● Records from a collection
::::
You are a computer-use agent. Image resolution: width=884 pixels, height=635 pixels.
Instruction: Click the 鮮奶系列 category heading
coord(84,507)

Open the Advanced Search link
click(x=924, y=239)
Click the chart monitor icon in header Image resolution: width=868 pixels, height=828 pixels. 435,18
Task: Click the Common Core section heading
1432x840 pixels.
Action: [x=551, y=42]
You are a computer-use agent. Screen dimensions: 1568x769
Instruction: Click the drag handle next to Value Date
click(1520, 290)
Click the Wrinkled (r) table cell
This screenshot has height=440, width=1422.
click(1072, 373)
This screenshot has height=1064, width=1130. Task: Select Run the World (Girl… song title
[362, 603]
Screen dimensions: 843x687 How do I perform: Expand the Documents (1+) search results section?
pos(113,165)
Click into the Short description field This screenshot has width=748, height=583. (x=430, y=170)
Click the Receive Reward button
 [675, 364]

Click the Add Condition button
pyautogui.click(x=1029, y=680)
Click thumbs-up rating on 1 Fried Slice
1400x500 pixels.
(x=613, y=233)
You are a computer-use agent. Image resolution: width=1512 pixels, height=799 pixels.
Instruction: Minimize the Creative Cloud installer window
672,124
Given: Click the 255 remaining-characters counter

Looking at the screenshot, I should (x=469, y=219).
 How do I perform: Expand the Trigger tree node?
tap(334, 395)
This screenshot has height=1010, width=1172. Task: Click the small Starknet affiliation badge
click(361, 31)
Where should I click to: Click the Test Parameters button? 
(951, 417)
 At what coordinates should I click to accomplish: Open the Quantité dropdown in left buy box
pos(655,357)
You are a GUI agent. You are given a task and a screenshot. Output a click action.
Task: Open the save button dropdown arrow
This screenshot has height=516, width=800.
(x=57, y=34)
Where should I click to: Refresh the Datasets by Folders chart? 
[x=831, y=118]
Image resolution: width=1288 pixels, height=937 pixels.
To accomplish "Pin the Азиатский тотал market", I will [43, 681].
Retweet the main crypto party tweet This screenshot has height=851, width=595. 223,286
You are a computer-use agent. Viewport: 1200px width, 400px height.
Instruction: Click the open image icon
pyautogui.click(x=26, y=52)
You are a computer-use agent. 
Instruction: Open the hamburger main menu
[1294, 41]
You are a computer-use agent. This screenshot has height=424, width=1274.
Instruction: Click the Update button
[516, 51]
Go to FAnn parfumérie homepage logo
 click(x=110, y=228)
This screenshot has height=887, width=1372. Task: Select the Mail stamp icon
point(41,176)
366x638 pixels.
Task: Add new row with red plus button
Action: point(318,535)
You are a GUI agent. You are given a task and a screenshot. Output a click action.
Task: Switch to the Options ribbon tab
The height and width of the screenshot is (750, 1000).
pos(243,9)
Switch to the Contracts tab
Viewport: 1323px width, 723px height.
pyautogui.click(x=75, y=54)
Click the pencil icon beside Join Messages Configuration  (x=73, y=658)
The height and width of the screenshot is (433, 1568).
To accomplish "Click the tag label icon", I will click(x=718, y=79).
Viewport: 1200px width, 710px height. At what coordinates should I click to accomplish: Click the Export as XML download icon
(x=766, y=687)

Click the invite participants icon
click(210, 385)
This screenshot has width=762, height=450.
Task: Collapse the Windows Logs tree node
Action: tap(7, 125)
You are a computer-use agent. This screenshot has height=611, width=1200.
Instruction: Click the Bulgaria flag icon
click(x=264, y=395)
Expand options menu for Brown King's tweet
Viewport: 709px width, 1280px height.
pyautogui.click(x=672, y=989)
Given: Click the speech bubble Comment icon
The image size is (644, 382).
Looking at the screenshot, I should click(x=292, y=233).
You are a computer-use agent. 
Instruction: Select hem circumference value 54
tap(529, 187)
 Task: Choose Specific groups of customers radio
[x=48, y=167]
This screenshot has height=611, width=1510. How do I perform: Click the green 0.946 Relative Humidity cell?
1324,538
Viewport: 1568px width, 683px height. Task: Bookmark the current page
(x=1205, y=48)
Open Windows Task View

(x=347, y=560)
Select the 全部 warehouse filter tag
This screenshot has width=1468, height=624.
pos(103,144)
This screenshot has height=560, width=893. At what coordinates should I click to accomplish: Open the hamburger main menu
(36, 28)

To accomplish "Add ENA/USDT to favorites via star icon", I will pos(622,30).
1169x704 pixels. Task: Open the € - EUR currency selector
::::
● EXERCISE PROMPT
Please output everything from the line containing "Given: Click the 255" down to the line containing "pyautogui.click(x=75, y=54)", both included, as a Markdown table with the columns No. and Line, leaving out blank lines.

● WRITTEN RESPONSE
| No. | Line |
|---|---|
| 1 | Given: Click the 255 remaining-characters counter |
| 2 | Looking at the screenshot, I should (x=469, y=219). |
| 3 |  How do I perform: Expand the Trigger tree node? |
| 4 | tap(334, 395) |
| 5 | This screenshot has height=1010, width=1172. Task: Click the small Starknet affiliation badge |
| 6 | click(361, 31) |
| 7 | Where should I click to: Click the Test Parameters button?  |
| 8 | (951, 417) |
| 9 |  At what coordinates should I click to accomplish: Open the Quantité dropdown in left buy box |
| 10 | pos(655,357) |
| 11 | You are a GUI agent. You are given a task and a screenshot. Output a click action. |
| 12 | Task: Open the save button dropdown arrow |
| 13 | This screenshot has height=516, width=800. |
| 14 | (x=57, y=34) |
| 15 | Where should I click to: Refresh the Datasets by Folders chart?  |
| 16 | [x=831, y=118] |
| 17 | Image resolution: width=1288 pixels, height=937 pixels. |
| 18 | To accomplish "Pin the Азиатский тотал market", I will [43, 681]. |
| 19 | Retweet the main crypto party tweet This screenshot has height=851, width=595. 223,286 |
| 20 | You are a computer-use agent. Viewport: 1200px width, 400px height. |
| 21 | Instruction: Click the open image icon |
| 22 | pyautogui.click(x=26, y=52) |
| 23 | You are a computer-use agent.  |
| 24 | Instruction: Open the hamburger main menu |
| 25 | [1294, 41] |
| 26 | You are a computer-use agent. This screenshot has height=424, width=1274. |
| 27 | Instruction: Click the Update button |
| 28 | [516, 51] |
| 29 | Go to FAnn parfumérie homepage logo |
| 30 |  click(x=110, y=228) |
| 31 | This screenshot has height=887, width=1372. Task: Select the Mail stamp icon |
| 32 | point(41,176) |
| 33 | 366x638 pixels. |
| 34 | Task: Add new row with red plus button |
| 35 | Action: point(318,535) |
| 36 | You are a GUI agent. You are given a task and a screenshot. Output a click action. |
| 37 | Task: Switch to the Options ribbon tab |
| 38 | The height and width of the screenshot is (750, 1000). |
| 39 | pos(243,9) |
| 40 | Switch to the Contracts tab |
| 41 | Viewport: 1323px width, 723px height. |
| 42 | pyautogui.click(x=75, y=54) |